Several months ago, I subscribed to the Midcentury Magazine after stumbling across their website and being extremely impressed by the articles they seemed to be offering. The first issue arrived a week later and I was surprisingly pleased and impressed by it. My second issue dropped through the letterbox yesterday, and once again I’m thrilled with it. Beautifully designed pages accompanied by quality writing and a superb reference point of Mid Century modern designers, both current and of the era. The latest cover looks like a print that could be framed itself.
“Midcentury Magazine is a UK-based biannual publication catering for all you 20th Century design enthusiasts out there.” Taken from the website.
This is essentially what this magazine does – and very well indeed. The variety of articles is well thought out: tapping into current trends (Super Sonics: The Turntable); showing off the kind of homes its readers will aspire to (Scheer Delight: A Bespoke Home from 1968); and even connecting with recent occurrences in the modern world (The Soul Creator: The man behind Tintin). My particular favourite from this issue was the insight into the home of Cherril and Ian Scheer. Designed by Gerd Kaufmann and built in 1968, the couple’s impeccable taste shines through the delightful photographs, matched by their enthusiasm and expansive knowledge of the era, design and history of the Hille company, the founder of which Cherrill is the granddaughter. Clearly, the reporting also matches the high quality of the rest of the magazine as the article oozes with information and warmth for their topic.
Unlike the also recently launched Vintage Life magazine, where the quality control appears to be arbitrary; here quality appears to be key. There is attention to detail in the consistency of the graphic design used and the style of writing employed. Precise prose using a readable, fluent style is always attractive to me: like many others, I don’t want to wade through indecipherable sentences to hit the heart of the subject. Nor do I want fluffy or sensationalist writing. The writers, including Emma Roper-Evans, Tabitha Teuma, Jo-ann Fortune and Tom Rigden, have targeted their audience perfectly.

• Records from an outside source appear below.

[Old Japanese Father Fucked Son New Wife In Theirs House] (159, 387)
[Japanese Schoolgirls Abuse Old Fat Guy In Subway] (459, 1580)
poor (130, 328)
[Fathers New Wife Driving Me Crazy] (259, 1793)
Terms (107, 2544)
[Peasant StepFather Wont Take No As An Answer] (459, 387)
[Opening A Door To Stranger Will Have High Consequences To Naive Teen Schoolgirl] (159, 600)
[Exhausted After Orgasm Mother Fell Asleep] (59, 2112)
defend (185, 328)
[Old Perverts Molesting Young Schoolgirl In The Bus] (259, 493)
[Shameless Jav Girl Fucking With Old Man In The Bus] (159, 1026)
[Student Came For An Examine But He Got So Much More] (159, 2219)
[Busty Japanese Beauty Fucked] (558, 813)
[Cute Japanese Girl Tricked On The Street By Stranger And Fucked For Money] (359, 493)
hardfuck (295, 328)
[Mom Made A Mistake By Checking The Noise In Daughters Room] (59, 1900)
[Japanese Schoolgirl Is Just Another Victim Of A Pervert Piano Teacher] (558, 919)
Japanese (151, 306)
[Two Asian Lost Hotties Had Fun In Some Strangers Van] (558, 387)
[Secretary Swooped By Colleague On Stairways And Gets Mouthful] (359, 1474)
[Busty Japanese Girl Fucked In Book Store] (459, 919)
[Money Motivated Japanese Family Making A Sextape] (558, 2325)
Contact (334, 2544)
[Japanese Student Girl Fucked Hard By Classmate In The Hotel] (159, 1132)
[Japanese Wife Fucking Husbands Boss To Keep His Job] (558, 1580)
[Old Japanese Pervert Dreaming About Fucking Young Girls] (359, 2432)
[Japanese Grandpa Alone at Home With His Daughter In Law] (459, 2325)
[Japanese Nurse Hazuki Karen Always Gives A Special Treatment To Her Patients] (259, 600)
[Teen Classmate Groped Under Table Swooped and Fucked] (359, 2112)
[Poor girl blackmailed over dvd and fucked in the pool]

The result is comprehensible and distinctive.
Fantastic writing is matched by beautiful design:
The consistent approach of juxtaposing the text and superb photography (Ben Anders, Jonathan Goldberg and Tino Tedaldi) with bold stripes and sections of colour in Mid Century tones works well and brings a cohesion across issues and articles. Created by the design team of Tim Balaam and Kate Sclater at Hyperkit, it’s a striking look, simple in concept but stylish in execution.
The magazine is also more than just being a ‘good read’. It provides an excellent reference and inspiration point for Mid Century design. Accompanying captions provide details of the objects in the photographs where possible and there is an extensive directory at the back showcasing retailers working in this era of design. Yet, it doesn’t feel like the usual directory that gets crammed into the back of a magazine. In fact, it’s probably the first one that I’ve genuinely looked through with interest, before selecting websites to look up myself. Perhaps that’s because it’s coming up to Christmas and I need the present ideas, but surely that is the point of a well thought out directory? It’s not just any old company who came along and offered the cash for advertising; again, it feels like someone with an eye for quality and consistency has selected who they want to feature.
What Midcentury Magazine has accomplished where, for me, few others have; is to have produced a magazine that plays to its readers perfectly. It’s giving me what I want in the way I want it… Interesting articles, classy writing, inspiration for my own home and all encased inside a beautifully designed package. This magazine is not to be read once before resigning it to the recycle bin. It is to be read and referred back to again and again. Not only an essential for any Mid Century enthusiast, I think it’s destined to become a classic in itself.